Foto: Windi Listianingsih
Eddy Martono, GAPKI membantu pemerintah menggenjot PSR
LEMBANG (AGRINA-ONLINE.COM). Kinerja dan peran penting industri kelapa sawit nasional ke depan mendapat berbagai tantangan dari dalam dan luar negeri. Tidak hanya tantangan berupa hambatan dagang secara langsung dan tidak langsung dari negara pesaing, hambatan di dalam negeri juga tidak kalah pelik. Demikian ungkap Ketua Umum Gabungan Pengusaha Kelapa Sawit Indonesia (GAPKI), Eddy Martono saat memberikan sambutan kunci dalam acara workshop wartawan, Rabu (23/8/23).
Dari tiga hambatan terbesar di industri kelapa sawit Indonesia, ungkap Eddy, salah satunya masalah produksi yang stagnan bahkan cenderung menurun di tengah peningkatan konsumsi, khususnya untuk pangan dan oleokimia. “Sangat penting untuk industri kelapa sawit Indonesia meningkatkan produktivitas melalui program PSR (Peremajaan Sawit Rakyat),” tegasnya.
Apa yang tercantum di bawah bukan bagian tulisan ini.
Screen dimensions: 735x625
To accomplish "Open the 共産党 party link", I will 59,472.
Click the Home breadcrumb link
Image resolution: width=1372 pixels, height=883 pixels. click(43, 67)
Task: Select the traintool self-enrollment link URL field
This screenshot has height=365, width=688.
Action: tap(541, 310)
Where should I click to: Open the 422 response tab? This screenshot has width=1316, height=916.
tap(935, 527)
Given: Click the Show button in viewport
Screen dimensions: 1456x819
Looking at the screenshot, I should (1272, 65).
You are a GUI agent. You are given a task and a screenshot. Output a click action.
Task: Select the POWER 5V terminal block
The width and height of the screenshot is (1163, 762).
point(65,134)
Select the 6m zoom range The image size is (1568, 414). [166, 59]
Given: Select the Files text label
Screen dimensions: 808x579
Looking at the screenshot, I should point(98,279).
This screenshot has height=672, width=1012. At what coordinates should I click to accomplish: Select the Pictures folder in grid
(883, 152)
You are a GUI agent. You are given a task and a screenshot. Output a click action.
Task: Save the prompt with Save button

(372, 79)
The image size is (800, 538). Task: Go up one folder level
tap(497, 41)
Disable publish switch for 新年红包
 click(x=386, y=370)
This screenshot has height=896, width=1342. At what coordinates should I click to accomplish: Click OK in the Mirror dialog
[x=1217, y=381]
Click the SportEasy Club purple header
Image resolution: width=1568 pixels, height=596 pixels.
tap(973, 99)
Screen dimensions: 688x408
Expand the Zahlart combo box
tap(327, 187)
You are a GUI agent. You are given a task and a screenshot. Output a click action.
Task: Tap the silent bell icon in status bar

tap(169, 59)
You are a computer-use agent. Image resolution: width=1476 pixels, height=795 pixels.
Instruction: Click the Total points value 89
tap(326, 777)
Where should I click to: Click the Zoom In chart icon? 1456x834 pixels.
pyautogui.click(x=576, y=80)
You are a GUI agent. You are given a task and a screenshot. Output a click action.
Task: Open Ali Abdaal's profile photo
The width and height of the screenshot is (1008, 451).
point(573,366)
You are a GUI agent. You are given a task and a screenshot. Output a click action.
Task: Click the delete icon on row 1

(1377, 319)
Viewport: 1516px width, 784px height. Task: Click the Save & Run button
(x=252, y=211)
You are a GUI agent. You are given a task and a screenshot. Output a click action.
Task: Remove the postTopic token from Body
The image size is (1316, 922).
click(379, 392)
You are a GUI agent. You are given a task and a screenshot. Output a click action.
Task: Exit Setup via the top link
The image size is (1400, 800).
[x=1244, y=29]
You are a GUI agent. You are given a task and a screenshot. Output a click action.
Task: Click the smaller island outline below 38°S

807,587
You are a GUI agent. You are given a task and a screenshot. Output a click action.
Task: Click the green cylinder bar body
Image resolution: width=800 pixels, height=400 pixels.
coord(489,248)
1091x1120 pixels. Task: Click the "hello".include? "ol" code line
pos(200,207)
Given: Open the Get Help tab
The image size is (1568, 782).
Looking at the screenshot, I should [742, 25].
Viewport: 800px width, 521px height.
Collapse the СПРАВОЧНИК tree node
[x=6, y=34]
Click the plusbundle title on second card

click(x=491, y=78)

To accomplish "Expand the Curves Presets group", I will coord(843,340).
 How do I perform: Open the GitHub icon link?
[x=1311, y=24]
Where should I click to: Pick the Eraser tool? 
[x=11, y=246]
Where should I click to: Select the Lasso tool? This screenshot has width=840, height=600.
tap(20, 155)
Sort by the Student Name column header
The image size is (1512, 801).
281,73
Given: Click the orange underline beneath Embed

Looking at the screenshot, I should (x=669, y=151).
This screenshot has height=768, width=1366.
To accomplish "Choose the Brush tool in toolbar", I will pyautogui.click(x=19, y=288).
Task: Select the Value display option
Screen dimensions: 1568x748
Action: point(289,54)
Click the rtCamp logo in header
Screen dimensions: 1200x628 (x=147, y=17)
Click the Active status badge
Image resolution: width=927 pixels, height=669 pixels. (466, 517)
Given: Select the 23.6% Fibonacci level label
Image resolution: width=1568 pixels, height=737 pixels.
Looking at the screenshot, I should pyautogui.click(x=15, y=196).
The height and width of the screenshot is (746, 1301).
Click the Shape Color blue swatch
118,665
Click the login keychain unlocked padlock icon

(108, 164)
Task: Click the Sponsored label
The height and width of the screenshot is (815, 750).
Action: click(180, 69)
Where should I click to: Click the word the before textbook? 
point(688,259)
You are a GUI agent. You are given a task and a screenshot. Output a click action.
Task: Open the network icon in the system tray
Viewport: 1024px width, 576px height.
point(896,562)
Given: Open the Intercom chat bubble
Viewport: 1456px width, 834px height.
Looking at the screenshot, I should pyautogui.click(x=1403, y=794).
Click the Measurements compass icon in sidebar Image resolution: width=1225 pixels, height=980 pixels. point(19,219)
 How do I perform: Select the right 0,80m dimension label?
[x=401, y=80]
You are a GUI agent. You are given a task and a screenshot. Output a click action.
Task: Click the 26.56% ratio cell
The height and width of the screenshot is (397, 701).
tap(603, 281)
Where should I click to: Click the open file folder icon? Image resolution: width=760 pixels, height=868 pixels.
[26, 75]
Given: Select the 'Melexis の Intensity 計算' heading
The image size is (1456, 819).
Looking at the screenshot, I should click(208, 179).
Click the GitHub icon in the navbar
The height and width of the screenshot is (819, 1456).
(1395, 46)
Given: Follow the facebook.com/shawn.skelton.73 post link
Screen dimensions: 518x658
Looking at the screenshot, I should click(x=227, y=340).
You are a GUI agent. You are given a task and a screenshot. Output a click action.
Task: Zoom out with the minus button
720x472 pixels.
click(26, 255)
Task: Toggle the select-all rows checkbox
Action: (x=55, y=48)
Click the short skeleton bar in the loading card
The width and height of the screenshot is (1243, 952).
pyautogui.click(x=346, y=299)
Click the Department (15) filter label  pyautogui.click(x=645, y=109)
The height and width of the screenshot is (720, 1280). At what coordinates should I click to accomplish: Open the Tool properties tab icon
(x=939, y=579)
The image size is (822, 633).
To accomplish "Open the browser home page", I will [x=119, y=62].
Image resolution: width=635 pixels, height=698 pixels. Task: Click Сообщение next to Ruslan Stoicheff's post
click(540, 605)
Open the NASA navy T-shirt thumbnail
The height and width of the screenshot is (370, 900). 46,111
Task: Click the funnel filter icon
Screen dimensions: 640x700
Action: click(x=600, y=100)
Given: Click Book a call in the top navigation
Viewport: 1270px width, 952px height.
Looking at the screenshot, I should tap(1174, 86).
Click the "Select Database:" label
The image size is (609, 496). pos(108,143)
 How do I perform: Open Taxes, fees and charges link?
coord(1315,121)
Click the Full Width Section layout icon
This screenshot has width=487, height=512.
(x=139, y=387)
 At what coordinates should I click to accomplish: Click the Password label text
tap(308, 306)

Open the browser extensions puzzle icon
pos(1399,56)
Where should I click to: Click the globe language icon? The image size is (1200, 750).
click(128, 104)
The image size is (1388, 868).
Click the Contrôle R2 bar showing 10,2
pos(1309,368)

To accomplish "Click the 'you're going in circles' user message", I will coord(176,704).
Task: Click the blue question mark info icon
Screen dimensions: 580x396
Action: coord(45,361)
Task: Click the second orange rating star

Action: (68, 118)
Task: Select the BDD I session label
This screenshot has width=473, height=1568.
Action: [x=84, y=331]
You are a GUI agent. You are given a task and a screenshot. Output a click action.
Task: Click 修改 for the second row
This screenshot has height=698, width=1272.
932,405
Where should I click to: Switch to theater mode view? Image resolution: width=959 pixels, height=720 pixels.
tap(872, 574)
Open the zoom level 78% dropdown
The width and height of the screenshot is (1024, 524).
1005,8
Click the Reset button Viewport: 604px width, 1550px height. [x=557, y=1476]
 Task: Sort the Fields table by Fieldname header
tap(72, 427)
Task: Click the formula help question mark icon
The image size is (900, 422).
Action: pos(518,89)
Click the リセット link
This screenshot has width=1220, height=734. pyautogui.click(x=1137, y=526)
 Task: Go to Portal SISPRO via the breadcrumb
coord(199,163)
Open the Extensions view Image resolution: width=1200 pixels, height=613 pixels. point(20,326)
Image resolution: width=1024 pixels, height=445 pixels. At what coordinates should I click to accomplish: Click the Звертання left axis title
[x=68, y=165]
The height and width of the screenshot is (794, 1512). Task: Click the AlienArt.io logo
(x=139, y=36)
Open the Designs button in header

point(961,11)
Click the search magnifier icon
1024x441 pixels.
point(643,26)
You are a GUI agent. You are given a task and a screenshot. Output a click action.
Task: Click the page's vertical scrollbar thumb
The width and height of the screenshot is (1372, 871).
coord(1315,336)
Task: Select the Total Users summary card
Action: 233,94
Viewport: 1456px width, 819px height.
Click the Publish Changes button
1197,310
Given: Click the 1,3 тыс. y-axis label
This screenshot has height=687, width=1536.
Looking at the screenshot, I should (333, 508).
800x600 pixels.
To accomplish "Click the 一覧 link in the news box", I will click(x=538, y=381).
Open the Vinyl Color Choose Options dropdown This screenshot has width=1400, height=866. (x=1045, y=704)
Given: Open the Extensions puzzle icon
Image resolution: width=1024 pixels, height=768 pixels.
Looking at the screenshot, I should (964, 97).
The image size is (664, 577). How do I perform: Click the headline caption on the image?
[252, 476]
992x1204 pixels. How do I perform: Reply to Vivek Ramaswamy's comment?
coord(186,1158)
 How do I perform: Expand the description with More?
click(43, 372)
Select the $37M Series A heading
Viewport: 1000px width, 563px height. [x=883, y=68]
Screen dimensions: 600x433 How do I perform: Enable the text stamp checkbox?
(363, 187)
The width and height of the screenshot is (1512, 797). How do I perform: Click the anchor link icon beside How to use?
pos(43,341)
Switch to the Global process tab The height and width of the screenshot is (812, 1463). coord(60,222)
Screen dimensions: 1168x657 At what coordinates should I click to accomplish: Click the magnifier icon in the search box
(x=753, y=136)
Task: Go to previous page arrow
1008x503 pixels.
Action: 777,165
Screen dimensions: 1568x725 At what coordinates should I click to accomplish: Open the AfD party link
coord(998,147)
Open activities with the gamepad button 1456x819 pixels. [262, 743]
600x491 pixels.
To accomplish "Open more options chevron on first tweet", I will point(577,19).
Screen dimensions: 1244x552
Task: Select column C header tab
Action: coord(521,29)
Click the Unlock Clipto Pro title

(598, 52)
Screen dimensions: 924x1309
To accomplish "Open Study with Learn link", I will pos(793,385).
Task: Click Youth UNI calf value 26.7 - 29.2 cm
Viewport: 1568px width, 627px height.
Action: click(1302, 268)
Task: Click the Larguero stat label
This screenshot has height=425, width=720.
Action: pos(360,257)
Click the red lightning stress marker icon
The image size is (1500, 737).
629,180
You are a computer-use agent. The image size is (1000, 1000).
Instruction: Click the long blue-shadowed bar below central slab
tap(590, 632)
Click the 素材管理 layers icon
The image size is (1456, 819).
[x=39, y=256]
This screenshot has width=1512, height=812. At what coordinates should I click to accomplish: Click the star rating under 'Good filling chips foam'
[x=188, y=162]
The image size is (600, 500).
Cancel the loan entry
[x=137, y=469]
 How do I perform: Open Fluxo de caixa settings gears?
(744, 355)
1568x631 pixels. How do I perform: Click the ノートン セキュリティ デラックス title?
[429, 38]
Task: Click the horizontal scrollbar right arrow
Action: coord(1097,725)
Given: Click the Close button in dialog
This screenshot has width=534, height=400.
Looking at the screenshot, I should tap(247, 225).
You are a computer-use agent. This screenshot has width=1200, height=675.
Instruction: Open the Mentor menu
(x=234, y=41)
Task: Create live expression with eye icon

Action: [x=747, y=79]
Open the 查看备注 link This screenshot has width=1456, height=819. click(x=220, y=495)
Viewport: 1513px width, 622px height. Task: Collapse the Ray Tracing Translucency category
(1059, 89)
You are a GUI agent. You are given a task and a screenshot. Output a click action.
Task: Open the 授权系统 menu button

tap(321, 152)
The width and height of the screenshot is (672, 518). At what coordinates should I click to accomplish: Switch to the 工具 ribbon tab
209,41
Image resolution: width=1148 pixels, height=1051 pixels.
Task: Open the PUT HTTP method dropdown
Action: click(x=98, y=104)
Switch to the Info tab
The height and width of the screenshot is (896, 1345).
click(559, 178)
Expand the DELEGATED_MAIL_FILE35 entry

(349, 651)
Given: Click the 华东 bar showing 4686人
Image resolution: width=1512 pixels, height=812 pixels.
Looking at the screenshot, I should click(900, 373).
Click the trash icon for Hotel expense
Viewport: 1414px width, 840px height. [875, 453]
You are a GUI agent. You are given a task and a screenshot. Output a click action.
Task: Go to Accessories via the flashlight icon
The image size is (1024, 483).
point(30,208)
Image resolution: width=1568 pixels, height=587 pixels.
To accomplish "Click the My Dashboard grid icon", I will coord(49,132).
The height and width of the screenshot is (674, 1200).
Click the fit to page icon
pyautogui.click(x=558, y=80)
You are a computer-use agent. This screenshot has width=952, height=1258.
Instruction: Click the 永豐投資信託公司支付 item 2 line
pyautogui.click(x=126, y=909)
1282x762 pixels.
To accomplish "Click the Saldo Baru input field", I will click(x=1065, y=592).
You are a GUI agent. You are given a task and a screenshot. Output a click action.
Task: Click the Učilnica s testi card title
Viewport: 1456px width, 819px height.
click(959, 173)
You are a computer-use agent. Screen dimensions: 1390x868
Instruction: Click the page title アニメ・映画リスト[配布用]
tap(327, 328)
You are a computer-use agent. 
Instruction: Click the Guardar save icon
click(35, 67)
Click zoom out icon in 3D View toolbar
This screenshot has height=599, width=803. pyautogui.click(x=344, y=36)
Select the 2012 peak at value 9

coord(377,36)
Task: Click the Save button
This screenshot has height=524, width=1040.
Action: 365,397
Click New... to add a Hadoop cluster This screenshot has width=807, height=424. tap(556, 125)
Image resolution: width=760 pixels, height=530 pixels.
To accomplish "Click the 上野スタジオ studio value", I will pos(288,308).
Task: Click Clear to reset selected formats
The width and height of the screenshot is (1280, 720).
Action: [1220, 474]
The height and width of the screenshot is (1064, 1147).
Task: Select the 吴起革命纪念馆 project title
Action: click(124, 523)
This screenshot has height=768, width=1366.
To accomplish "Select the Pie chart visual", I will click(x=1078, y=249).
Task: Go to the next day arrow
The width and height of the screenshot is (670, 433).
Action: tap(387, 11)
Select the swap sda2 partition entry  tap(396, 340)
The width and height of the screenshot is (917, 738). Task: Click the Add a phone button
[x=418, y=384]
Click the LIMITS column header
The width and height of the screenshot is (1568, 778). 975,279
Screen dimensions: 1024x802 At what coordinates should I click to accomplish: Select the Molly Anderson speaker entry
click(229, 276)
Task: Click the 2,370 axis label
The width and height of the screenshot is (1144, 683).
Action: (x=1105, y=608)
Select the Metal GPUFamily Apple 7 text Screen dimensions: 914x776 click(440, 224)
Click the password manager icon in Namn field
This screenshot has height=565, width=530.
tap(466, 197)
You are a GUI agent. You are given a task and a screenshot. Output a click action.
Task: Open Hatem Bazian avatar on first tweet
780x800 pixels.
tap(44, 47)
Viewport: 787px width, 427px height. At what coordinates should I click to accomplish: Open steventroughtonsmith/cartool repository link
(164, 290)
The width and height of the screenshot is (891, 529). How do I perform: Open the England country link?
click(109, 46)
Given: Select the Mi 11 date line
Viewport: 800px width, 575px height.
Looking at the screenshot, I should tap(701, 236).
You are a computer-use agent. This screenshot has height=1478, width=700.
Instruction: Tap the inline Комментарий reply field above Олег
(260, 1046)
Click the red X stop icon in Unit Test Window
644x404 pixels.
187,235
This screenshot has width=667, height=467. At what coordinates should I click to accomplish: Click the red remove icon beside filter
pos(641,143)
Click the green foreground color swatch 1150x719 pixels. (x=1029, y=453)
Menurut Eddy, PSR harus dilakukan seluruh pelaku usaha sawit baik perusahaan maupun petani, mengingat gap antara produktivitas petani dan perusahaan masih besar. ”PSR belum berjalan mulus. GAPKI bersama pemerintah terus membantu pemerintah menggenjot PSR supaya bisa cepat. Jangan sampai ujung-ujungnya yang dikorbankan adalah devisa,” jelasnya.
Karena itu, pola kemitraan dalam mendorong PSR dan memperbaiki tata kelola sawit petani juga menjadi perhatian khusus perusahaan sawit yang tergabung sebagai anggota GAPKI.
Apalagi, tahun ini Indonesia juga dihadang fenomena El Nino yang berpotensi menurunkan produksi sawit. ”Tahun ini sudah pasti ada keterlambatan kematangan buah. Dampaknya itu di tahun depan karena kita tidak bisa memupuk di tahun ini. Kalau El Nino seperti 2015, itu dampaknya bisa sampai 2 tahun terhadap produksi,” ulas Eddy.
Di samping itu, meningkatnya eskalasi konflik antara masyarakat dan perusahaan dalam beberapa bulan terakhir juga perlu menjadi perhatian penting. Kebijakan kewajiban pembangunan kebun masyarakat (FPKM) sebesar 20% menyebabkan multitafsir di kalangan masyarakat. Sehingga, mengakibatkan maraknya masalah keamanan berusaha dampak tuntutan sekelompok masyarakat atas kebijakan tersebut.
Menurut Eddy, berdasarkan Permentan No. 26/2007 tentang Pedoman Perizinan Usaha Perkebunan, semestinya FPKM tidak berlaku bagi perusahaan yang sudah bermitra dan sudah mempunyai hak tanah sebelum tahun 2007.
Persoalan lainnya yang cukup rumit dihadapi industri sawit adalah banyak kebun kelapa sawit yang terindikasi masuk dalam kawasan hutan. Saat ini telah dikeluarkan 13 SK Menteri LHK yang menyebutkan ada 2.321 unit usaha dengan luasan 1.907 ribu ha yang diidentifikasikan sebagai kawasan hutan.
Perusahaan tersebut kalau sudah mempunyai perizinan di bidang kehutanan, akan mengikuti penyelesaian pasal 110A Undang-undang Cipta Kerja (UUCK). Sedangkan perusahaan-perusahaan yang tidak mempunyai perizinan di bidang kehutanan dan tidak sesuai dengan tata ruang, akan mengikuti penyelesaian pasal 110B dan diharuskan membayar denda serta hanya boleh beroperasi dalam satu siklus saja.
Eddy mengatakan, ketidakpastian sikap pemerintah terhadap produk yang dihasilkan, yakni berupa Hak Guna Usaha (HGU) dan Serifikat Hak Milik (SHM) di tengah maraknya konflik perusahaan dan masyarakat dikhawatirkan dapat berdampak pada iklim investasi industri kelapa sawit.
Meski begitu, di tengah hambatan dagang yang harus dihadapi, industri kelapa sawit nasional tetap memberikan peran yang sangat penting, terutama dalam penerimaan devisa negara. Pada tahun 2022 industri kelapa sawit menghasilkan devisa sebesar US$39,07 miliar atau sekitar Rp600 triliun sebagai pencapaian ekspor tertinggi kelapa sawit sepanjang sejarah.